Vorliegender Text
····················
# Abflußrohre abdichten



## TwoCent (23. Jan. 2009)

Hallo Teichfreunde,

ich besitze einen Naturteich mit Quellzulauf.
Der Teich ist ca. 3m tief. 
Aus dieser Tiefe ragt ein 100er Rohr an die Oberfläche als Überlauf.
Es handelt sich dabei um diese orangenen Plastikrohre aus dem Baumarkt.
Mein Problem ist das es eigentlich drei zusammengesteckte Rohre sind
damit der Teich stufenweise abgelassen werden kann.
Soweit so gut. Nur fließt zwischen den Rohverbindungen Wasser ab.
Und gerade im heißen Sommer ist das mehr als von der Quelle kommt.
Der Wasserstand sinkt und es läuft kein Wasser mehr über den Überlauf weg.
Somit bleibt Schmutz, Blätter etc. auf der Teichoberfläche liegen.

Eine Gummiedichtung zwischen den Rohren kommt nicht in Frage da ich diese dann
nicht mehr auseinanderbekomme. 
Ich dachte daran einen Plastikschlauch über das Rohr zu ziehen bzw. Plastiktüten über
die Rorverbindung zu legen, befestigt mit einem Gummieband.

Oder habt Ihr noch eine Idee?

Vielen Dank für Eure Hilfe

Holger


----------



## axel (23. Jan. 2009)

*AW: Abflußrohre abdichten*

Hallo Holger 

Willkommen bei uns Teichfreunden . :Willkommen2
Du hast aber einen schönen großen Teich 
Das mit dem Quellzulauf ist ja Klasse , da hast Du ja immer frisches Wasser .
Stell doch mal Fotos vom Teich und dem Überlauf ein , dann können wir uns Lösungen für Dein Problem überlegen . Mir fehlt noch die Vorstellungskraft dafür .
Ebend noch gelesen ! Ist das der Überlauf vom kleinen zum großen Teich ?

Lg
axel


----------



## Wuzzel (23. Jan. 2009)

*AW: Abflußrohre abdichten*

Hallo Holger,

zunächst auch von mir ein herzliches Willkommen hier im Forum !

Und nun gleich weiter zu Deinem Problem: Kann das sein das Du die Dichtungen vergessen hast, die zu diesen Rohren gehören ?
····················
Wort- und Elementpositionsdaten
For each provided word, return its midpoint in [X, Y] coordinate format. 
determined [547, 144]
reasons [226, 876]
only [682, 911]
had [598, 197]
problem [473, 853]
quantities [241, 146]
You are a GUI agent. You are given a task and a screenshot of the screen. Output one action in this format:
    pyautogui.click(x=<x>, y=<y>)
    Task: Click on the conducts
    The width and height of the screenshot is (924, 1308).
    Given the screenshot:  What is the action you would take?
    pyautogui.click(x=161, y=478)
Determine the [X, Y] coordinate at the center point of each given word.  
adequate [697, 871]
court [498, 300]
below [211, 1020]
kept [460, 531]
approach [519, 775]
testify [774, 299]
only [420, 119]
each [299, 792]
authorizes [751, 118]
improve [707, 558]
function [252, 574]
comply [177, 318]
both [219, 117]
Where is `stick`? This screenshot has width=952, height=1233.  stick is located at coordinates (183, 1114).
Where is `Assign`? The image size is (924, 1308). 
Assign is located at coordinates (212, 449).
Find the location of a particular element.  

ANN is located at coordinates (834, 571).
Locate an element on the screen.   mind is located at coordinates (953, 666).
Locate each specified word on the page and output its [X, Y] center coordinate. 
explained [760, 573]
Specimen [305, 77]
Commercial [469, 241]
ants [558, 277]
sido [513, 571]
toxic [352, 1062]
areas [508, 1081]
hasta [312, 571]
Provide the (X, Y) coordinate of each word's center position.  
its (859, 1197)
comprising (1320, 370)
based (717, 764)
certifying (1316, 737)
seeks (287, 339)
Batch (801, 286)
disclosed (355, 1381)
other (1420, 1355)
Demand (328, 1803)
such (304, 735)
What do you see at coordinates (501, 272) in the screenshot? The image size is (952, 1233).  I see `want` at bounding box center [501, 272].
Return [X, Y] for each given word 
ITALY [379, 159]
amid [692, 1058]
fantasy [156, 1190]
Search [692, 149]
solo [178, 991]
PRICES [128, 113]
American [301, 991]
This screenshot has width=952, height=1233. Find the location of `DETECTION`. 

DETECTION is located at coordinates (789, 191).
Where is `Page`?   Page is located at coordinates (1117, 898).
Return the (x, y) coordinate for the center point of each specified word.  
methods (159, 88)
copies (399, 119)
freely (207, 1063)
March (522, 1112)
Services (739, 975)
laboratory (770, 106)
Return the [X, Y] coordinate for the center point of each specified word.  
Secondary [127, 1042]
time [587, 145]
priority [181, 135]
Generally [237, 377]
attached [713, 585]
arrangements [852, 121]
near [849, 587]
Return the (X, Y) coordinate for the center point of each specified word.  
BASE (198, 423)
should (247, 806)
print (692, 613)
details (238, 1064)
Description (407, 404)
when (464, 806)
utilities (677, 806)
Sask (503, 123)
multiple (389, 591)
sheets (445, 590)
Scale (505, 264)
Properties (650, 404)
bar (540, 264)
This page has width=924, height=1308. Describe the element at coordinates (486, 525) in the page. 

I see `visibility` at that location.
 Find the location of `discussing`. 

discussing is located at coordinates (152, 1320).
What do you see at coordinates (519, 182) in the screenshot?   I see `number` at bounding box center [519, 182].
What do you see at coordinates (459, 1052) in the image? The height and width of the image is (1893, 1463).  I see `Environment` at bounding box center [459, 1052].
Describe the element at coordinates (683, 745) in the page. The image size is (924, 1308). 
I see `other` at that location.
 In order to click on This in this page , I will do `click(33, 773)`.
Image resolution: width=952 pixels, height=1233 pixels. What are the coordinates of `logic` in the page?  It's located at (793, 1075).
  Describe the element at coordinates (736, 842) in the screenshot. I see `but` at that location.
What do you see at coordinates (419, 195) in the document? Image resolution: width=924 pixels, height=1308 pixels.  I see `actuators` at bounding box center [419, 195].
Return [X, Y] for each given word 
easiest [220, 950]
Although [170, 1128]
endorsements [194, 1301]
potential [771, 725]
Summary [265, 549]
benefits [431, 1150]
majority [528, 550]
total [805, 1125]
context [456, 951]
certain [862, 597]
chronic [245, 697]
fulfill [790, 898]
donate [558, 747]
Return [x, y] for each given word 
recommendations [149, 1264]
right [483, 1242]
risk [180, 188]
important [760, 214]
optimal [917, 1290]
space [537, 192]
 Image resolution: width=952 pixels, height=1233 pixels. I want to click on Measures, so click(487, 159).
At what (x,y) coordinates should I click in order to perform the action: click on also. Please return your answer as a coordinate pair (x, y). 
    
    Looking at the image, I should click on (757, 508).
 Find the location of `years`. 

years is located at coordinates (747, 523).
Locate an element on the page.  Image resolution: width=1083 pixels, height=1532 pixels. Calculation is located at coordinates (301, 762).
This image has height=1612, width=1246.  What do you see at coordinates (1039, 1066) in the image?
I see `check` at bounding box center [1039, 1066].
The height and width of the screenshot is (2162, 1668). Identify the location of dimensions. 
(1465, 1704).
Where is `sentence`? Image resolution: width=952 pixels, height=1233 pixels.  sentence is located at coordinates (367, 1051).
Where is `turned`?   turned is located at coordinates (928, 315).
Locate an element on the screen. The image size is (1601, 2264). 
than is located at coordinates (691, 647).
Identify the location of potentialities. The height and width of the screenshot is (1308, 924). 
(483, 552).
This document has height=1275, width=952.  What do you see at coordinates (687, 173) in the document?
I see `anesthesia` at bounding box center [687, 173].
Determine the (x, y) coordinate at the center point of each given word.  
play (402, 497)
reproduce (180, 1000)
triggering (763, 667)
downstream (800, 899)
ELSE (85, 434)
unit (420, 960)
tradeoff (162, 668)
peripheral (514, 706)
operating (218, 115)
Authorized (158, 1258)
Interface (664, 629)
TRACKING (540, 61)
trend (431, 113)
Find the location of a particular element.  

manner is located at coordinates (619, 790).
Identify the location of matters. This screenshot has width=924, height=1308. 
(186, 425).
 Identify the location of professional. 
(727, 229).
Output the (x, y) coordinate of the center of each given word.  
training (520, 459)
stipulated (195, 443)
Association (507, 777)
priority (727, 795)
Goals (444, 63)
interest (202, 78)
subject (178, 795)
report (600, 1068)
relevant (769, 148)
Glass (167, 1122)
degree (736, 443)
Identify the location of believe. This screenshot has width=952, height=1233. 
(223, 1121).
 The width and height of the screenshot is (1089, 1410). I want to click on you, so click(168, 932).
····················
Anforderung 1
Wie tief ist der Teich laut dem Forumsthread zum Abdichten der Abflussrohre?
Anforderung 2
Ersetze im Forumsthread zum Abdichten der Abflussrohre "Plastikschlauch" durch "Gummischlauch" und gib den Abschnitt von "Soweit so gut." bis einschließlich "mit einem Gummieband." wieder.

Schriftliche Antwort 1
Der Teich ist ca. 3 m tief.

Schriftliche Antwort 2
Soweit so gut. Nur fließt zwischen den Rohverbindungen Wasser ab.
Und gerade im heißen Sommer ist das mehr als von der Quelle kommt.
Der Wasserstand sinkt und es läuft kein Wasser mehr über den Überlauf weg.
Somit bleibt Schmutz, Blätter etc. auf der Teichoberfläche liegen.

Eine Gummiedichtung zwischen den Rohren kommt nicht in Frage da ich diese dann
nicht mehr auseinanderbekomme. 
Ich dachte daran einen Gummischlauch über das Rohr zu ziehen bzw. Plastiktüten über
die Rorverbindung zu legen, befestigt mit einem Gummieband.